I have a powershell script using WinScp that allows me to authenticate the server cert against a fingerprint stored as a string "a1:ec:72:18:8b:c3:dc:12:9b:77:b0:6d:f4:c1:a6:cf:db:47:8f:66:66:15:14:39:c4:62:85:a7:b2:73:f7:93"
I am attempting to implement FluentFtp inside the main data processing app so we no longer need the script. _ftpsOptions is an object containing various ftps relevant settings from Configuration. I've read that I need to implement a callback handler to ValidateCertificate so, in my ftps method:
client.Config.ValidateAnyCertificate = _ftpsOptions.IgnoreCertificateErrors;
client.ValidateCertificate += new FtpSslValidation(OnValidateCertificate); //this is ignored if ValidateAnyCertificate is true
and then.
/// <summary>
/// Callback handler for FtpSslValidation
/// </summary>
/// <param name="control"><see cref="BaseFtpClient"/> A base Ftp Client</param>
/// <param name="e"><see cref="FtpSslValidationEventArgs"/> options</param>
private void OnValidateCertificate(BaseFtpClient control, FtpSslValidationEventArgs e)
{
X509Certificate2 serverCert = (X509Certificate2)e.Certificate;
if (serverCert.Thumbprint == _ftpsOptions.FingerPrint)
{
e.PolicyErrors = SslPolicyErrors.None;
}
else
{
e.PolicyErrors = SslPolicyErrors.RemoteCertificateNameMismatch;
}
if (e.PolicyErrors != System.Net.Security.SslPolicyErrors.None)
{
// invalid cert, do you want to accept it?
e.Accept = false;
}
else
{
e.Accept = true;
}
}
To access the Thumbprint property I have to cast to X509Certificate2 as mentioned in several blog posts. There is no 'bad server cert' option in the SslPolicyErrors enum, so picking the closest.

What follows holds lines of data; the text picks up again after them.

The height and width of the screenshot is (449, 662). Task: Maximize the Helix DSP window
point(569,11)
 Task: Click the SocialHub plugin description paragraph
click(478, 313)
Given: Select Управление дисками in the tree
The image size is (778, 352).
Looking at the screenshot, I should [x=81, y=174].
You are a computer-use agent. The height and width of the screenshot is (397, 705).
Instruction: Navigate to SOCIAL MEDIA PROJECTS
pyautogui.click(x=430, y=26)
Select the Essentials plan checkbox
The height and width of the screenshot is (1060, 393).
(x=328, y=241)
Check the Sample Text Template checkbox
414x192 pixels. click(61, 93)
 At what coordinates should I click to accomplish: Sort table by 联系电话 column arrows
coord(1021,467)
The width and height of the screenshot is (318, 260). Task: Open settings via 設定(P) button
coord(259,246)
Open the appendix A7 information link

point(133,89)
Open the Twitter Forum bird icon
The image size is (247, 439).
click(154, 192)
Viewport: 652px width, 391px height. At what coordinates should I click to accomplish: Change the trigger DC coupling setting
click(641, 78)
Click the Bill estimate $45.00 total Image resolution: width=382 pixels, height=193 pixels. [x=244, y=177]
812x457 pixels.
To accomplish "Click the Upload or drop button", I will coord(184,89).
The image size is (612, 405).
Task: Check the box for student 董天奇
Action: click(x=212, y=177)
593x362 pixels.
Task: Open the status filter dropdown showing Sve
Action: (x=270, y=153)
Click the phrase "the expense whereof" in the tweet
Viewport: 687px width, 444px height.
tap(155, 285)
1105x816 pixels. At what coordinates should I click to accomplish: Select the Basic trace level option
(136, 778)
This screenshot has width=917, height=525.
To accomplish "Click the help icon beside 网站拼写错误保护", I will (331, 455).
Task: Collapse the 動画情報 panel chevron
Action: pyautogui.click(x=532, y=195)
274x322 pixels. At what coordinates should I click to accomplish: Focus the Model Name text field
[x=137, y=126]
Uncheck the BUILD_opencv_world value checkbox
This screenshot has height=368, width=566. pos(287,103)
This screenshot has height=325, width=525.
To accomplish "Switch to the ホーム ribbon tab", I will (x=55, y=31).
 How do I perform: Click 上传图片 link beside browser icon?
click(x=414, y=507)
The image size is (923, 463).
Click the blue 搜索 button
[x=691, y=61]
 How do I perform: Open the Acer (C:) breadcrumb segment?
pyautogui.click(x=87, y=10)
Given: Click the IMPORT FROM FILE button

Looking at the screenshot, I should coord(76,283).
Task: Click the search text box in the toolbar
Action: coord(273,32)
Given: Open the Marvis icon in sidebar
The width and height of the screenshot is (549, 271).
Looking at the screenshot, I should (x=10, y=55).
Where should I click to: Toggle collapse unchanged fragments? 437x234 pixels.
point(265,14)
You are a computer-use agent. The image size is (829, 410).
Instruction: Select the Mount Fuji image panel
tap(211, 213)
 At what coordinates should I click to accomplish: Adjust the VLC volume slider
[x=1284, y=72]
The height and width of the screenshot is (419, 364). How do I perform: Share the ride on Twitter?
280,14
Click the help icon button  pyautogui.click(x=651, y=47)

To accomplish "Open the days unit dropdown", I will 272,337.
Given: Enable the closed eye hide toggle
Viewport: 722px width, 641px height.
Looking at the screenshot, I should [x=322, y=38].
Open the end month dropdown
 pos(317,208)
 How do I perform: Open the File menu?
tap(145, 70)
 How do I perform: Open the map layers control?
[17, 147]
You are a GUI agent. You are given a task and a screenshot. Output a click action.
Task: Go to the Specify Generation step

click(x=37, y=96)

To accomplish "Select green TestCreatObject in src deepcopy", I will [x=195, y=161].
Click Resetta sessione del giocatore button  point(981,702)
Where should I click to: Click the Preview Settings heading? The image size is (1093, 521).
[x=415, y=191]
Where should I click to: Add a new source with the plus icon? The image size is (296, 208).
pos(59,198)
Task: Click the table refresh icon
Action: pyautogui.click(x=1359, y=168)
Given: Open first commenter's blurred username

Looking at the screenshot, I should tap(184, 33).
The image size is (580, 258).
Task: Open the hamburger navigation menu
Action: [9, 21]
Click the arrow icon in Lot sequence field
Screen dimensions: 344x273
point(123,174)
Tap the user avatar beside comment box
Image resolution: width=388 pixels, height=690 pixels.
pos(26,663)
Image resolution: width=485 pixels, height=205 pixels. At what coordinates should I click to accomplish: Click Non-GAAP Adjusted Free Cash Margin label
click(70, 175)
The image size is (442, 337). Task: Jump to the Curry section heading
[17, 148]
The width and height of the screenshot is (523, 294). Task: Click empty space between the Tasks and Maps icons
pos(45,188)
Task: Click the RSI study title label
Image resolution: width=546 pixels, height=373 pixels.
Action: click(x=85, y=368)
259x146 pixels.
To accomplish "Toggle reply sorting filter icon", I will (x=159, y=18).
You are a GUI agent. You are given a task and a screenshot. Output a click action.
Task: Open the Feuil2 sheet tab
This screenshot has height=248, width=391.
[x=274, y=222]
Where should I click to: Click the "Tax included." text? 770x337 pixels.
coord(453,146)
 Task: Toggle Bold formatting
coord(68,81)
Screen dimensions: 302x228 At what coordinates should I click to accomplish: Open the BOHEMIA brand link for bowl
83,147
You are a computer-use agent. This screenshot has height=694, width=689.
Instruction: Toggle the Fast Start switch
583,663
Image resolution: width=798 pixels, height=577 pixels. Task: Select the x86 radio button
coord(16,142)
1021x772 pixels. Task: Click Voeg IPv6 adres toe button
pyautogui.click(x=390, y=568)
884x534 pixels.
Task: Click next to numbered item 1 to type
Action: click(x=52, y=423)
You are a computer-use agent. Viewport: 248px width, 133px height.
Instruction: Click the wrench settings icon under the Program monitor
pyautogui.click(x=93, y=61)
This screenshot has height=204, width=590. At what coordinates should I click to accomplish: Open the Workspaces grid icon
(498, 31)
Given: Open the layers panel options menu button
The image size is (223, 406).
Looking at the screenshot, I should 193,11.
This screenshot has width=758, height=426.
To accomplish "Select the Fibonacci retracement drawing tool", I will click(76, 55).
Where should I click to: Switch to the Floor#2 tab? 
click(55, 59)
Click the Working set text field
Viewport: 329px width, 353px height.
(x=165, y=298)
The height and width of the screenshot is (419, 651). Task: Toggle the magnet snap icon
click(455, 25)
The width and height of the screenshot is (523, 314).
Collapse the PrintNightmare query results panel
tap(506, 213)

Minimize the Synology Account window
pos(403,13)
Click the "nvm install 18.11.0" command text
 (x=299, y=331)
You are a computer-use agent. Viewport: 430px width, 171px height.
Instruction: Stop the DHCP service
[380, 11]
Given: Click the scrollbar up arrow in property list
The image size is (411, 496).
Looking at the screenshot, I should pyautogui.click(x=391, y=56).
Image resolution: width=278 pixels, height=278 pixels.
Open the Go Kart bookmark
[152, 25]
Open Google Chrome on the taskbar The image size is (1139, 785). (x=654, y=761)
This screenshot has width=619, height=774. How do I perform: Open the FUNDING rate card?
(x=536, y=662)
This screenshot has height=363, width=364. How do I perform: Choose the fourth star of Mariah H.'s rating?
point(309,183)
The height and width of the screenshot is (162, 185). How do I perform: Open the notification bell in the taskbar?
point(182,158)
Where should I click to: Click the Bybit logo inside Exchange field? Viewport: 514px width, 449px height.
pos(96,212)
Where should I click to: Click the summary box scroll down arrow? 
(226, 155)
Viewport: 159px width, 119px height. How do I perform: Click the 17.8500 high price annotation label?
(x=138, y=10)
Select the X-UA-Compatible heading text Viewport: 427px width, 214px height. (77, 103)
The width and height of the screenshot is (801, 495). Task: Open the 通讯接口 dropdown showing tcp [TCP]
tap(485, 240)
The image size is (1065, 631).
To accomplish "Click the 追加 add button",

Problem is: check is failing. I can't see the Thumbprint value in VS because its being optimized away. Tried adding [MethodImpl(MethodImplOptions.NoOptimization] to the method, but it didn't help. I think it would need adding to the X509Certificate2 class. Added a Log.Debug and that worked.
[10:50:49 DBG] [FtpsFluent.OnValidateCertificate] Server Thumbprint: 679B8B251C541FA0CCF3734B25A7C523635B9360
[10:50:49 DBG] [FtpsFluent.OnValidateCertificate] Validate Against: a1:ec:72:18:8b:c3:dc:12:9b:77:b0:6d:f4:c1:a6:cf:db:47:8f:66:66:15:14:39:c4:62:85:a7:b2:73:f7:93
These look different enough that I don't think I'm comparing the same thing. Should I change my config to store the 679B... value? Should I be going about this differently?